Start of Raw data
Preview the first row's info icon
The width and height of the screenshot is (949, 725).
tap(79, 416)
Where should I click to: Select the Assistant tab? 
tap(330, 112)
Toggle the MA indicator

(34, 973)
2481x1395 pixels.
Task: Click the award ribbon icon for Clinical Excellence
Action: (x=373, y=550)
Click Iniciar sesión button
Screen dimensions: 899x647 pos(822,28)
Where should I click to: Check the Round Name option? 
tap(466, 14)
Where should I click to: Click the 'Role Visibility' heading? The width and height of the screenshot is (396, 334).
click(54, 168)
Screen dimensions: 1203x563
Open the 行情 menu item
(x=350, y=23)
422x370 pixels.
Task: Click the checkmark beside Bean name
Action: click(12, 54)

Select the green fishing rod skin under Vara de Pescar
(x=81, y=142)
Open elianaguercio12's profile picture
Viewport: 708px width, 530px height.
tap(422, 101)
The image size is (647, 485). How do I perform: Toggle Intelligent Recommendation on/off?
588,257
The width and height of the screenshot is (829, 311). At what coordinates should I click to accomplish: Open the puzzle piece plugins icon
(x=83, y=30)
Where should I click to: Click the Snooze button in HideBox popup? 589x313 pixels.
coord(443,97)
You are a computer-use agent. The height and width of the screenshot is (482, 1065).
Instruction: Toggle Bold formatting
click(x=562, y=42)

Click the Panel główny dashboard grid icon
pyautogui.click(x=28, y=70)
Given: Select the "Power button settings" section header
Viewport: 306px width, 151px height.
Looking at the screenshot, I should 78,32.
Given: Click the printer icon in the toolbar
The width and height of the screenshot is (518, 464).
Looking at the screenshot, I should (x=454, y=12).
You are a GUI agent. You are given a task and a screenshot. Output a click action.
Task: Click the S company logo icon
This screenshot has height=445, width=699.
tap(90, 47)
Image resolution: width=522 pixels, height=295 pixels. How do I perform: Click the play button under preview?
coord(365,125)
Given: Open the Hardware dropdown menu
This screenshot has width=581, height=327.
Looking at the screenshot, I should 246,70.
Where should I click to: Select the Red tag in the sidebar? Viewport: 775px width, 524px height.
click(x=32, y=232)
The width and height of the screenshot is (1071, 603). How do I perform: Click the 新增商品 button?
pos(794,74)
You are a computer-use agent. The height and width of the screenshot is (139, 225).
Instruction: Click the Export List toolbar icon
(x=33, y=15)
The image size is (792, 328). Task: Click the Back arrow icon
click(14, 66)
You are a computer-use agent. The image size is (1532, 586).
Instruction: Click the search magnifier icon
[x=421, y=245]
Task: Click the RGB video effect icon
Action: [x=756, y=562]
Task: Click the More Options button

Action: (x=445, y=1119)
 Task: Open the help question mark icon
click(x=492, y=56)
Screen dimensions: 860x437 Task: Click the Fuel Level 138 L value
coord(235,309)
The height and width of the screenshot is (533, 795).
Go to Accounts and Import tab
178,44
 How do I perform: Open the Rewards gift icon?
End of Raw data
Where in the records does the word "agent" appear? Copy each line that holds it.

You are a computer-use agent. The height and width of the screenshot is (482, 1065).
You are a GUI agent. You are given a task and a screenshot. Output a click action.
You are a computer-use agent. The height and width of the screenshot is (139, 225).
You are a computer-use agent. The image size is (1532, 586).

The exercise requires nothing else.